---- Provided records
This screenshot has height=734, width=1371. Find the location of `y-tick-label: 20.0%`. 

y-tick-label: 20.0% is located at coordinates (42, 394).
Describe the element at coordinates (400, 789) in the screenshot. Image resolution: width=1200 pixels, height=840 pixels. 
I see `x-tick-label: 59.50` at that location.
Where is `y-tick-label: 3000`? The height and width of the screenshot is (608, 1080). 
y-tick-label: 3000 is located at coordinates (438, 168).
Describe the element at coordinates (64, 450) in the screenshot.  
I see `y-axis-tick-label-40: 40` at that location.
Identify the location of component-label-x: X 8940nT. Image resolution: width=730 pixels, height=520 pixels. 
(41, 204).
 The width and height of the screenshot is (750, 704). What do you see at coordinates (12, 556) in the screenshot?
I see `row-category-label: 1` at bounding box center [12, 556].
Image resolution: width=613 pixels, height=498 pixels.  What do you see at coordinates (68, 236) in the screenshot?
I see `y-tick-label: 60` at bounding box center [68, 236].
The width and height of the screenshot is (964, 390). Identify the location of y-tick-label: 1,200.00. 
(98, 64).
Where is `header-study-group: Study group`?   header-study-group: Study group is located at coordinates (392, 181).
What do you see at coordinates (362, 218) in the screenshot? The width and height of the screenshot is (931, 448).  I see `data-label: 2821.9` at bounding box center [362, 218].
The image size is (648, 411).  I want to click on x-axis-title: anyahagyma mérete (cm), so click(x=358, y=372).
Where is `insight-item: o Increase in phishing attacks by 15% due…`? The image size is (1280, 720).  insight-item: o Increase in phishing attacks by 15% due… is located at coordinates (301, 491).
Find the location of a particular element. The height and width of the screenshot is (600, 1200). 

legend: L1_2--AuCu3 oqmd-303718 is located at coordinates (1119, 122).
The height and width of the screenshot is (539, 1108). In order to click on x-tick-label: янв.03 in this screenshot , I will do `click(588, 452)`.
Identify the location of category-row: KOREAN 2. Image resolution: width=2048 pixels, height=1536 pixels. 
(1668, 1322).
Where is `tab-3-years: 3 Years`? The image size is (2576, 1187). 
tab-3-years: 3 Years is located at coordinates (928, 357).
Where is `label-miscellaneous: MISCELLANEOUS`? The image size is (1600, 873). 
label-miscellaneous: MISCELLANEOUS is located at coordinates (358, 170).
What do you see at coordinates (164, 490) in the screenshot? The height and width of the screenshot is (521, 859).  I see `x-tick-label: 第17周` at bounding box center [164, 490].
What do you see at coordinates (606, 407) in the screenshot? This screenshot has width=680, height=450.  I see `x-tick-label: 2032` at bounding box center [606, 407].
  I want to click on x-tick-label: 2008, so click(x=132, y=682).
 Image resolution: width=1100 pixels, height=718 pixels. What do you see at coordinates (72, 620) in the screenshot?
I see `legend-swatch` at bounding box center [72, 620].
--------
→ Goal of the exercise: Replace "Identify the location of" with "Give the location of" everywhere it occurs in the rows above, and write all the rows out again with nothing else changed.

→ Task result:
This screenshot has height=734, width=1371. Find the location of `y-tick-label: 20.0%`. 

y-tick-label: 20.0% is located at coordinates (42, 394).
Describe the element at coordinates (400, 789) in the screenshot. Image resolution: width=1200 pixels, height=840 pixels. 
I see `x-tick-label: 59.50` at that location.
Where is `y-tick-label: 3000`? The height and width of the screenshot is (608, 1080). 
y-tick-label: 3000 is located at coordinates (438, 168).
Describe the element at coordinates (64, 450) in the screenshot.  
I see `y-axis-tick-label-40: 40` at that location.
Give the location of component-label-x: X 8940nT. Image resolution: width=730 pixels, height=520 pixels. 
(41, 204).
 The width and height of the screenshot is (750, 704). What do you see at coordinates (12, 556) in the screenshot?
I see `row-category-label: 1` at bounding box center [12, 556].
Image resolution: width=613 pixels, height=498 pixels.  What do you see at coordinates (68, 236) in the screenshot?
I see `y-tick-label: 60` at bounding box center [68, 236].
The width and height of the screenshot is (964, 390). Give the location of y-tick-label: 1,200.00. 
(98, 64).
Where is `header-study-group: Study group`?   header-study-group: Study group is located at coordinates (392, 181).
What do you see at coordinates (362, 218) in the screenshot? The width and height of the screenshot is (931, 448).  I see `data-label: 2821.9` at bounding box center [362, 218].
The image size is (648, 411).  I want to click on x-axis-title: anyahagyma mérete (cm), so click(x=358, y=372).
Where is `insight-item: o Increase in phishing attacks by 15% due…`? The image size is (1280, 720).  insight-item: o Increase in phishing attacks by 15% due… is located at coordinates (301, 491).
Find the location of a particular element. The height and width of the screenshot is (600, 1200). 

legend: L1_2--AuCu3 oqmd-303718 is located at coordinates (1119, 122).
The height and width of the screenshot is (539, 1108). In order to click on x-tick-label: янв.03 in this screenshot , I will do `click(588, 452)`.
Give the location of category-row: KOREAN 2. Image resolution: width=2048 pixels, height=1536 pixels. 
(1668, 1322).
Where is `tab-3-years: 3 Years`? The image size is (2576, 1187). 
tab-3-years: 3 Years is located at coordinates (928, 357).
Where is `label-miscellaneous: MISCELLANEOUS`? The image size is (1600, 873). 
label-miscellaneous: MISCELLANEOUS is located at coordinates (358, 170).
What do you see at coordinates (164, 490) in the screenshot? The height and width of the screenshot is (521, 859).  I see `x-tick-label: 第17周` at bounding box center [164, 490].
What do you see at coordinates (606, 407) in the screenshot? This screenshot has width=680, height=450.  I see `x-tick-label: 2032` at bounding box center [606, 407].
  I want to click on x-tick-label: 2008, so click(x=132, y=682).
 Image resolution: width=1100 pixels, height=718 pixels. What do you see at coordinates (72, 620) in the screenshot?
I see `legend-swatch` at bounding box center [72, 620].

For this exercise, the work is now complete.